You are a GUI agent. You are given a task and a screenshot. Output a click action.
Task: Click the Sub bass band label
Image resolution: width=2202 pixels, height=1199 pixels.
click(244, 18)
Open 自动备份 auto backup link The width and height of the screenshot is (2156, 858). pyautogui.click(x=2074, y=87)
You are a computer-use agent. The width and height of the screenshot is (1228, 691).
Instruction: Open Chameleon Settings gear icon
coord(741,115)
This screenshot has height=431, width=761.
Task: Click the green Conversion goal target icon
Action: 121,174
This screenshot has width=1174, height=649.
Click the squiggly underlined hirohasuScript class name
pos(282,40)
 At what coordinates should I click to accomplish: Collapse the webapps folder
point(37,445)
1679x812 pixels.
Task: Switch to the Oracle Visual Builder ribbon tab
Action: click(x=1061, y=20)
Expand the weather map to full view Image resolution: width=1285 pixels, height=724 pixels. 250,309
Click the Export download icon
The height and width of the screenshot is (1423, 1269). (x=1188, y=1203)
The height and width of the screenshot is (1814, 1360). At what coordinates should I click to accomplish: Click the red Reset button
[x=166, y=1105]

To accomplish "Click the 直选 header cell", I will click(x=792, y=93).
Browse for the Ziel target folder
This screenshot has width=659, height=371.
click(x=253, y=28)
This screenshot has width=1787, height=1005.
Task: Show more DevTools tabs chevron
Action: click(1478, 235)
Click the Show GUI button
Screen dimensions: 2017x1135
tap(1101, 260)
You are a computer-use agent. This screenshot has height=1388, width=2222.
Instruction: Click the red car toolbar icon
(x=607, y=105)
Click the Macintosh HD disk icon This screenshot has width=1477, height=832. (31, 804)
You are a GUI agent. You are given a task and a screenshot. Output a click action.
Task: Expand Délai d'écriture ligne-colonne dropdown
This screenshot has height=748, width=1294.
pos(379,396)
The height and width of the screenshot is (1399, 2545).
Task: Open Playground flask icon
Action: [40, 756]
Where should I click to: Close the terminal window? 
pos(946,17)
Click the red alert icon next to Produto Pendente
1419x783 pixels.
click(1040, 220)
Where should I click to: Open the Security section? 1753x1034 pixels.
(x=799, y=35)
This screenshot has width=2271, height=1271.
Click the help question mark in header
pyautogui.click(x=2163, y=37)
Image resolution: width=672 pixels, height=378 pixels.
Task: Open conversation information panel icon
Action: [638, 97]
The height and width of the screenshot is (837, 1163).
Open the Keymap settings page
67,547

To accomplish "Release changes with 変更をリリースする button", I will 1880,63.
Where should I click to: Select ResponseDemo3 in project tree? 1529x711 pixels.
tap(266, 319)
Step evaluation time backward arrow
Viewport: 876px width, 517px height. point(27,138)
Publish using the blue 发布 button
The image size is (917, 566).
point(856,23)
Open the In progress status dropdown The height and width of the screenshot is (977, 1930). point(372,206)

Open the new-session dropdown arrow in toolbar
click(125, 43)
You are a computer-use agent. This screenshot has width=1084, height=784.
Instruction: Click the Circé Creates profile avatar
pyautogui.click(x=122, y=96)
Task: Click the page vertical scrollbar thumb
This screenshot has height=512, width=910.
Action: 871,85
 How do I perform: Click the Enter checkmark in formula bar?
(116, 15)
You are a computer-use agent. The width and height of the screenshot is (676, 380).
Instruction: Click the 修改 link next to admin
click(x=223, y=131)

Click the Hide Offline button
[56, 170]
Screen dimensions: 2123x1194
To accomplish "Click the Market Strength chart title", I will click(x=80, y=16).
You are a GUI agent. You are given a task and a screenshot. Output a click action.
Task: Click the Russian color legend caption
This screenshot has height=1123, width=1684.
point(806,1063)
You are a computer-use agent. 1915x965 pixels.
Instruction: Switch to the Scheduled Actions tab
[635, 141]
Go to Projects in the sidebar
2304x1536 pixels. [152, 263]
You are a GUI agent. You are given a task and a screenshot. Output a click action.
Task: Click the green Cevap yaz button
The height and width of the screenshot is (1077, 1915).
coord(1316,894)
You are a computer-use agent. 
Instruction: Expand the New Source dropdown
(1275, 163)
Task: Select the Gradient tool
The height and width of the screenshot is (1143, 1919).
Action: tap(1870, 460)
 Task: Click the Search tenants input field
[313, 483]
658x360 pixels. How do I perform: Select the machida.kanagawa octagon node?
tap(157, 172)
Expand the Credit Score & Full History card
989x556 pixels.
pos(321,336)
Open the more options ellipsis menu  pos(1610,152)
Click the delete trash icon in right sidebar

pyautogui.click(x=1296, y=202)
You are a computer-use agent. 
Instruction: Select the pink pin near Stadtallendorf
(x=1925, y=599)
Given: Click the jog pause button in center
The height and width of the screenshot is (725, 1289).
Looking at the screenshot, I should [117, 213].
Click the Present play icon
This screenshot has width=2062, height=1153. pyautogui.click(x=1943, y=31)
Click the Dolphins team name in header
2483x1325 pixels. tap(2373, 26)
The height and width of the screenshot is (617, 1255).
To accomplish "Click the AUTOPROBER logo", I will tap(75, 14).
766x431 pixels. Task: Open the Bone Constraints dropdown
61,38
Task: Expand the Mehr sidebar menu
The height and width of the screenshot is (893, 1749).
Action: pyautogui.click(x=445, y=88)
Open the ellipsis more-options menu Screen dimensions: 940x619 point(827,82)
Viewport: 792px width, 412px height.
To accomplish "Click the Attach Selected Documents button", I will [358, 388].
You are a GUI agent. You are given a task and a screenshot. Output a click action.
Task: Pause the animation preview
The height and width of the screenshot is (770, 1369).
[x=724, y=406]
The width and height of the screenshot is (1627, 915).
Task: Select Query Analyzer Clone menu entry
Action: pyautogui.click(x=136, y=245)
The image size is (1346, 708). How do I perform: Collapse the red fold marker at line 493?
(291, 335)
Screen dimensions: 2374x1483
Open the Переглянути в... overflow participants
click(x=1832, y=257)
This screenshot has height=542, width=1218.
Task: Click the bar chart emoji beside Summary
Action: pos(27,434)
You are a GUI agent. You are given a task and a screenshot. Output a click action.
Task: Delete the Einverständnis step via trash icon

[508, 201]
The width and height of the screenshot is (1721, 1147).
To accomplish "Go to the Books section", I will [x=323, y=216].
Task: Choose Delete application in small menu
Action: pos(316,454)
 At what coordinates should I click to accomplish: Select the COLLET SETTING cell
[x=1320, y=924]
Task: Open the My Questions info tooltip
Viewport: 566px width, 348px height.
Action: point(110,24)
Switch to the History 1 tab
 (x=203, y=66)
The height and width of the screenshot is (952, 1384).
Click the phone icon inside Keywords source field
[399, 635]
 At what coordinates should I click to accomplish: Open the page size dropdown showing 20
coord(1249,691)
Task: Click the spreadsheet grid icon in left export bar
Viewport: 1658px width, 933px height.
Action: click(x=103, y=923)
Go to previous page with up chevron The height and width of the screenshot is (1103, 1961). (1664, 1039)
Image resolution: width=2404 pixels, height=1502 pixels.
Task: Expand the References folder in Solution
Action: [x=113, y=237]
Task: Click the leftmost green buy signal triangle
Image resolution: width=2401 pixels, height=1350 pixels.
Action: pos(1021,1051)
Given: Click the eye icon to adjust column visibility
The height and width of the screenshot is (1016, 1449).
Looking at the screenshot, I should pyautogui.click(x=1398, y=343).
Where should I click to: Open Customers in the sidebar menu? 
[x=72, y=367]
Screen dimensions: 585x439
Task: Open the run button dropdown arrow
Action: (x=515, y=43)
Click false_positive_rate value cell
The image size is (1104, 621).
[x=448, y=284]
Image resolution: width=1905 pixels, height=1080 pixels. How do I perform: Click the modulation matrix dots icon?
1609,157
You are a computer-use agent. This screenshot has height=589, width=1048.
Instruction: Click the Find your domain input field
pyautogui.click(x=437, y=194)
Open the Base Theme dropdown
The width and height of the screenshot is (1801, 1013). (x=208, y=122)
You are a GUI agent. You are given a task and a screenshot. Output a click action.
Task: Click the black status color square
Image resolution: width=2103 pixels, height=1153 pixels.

To do → Check every line of the records above for the string "options". Copy those that hold it.

Answer for this exercise →
Open the more options ellipsis menu  pos(1610,152)
Open the ellipsis more-options menu Screen dimensions: 940x619 point(827,82)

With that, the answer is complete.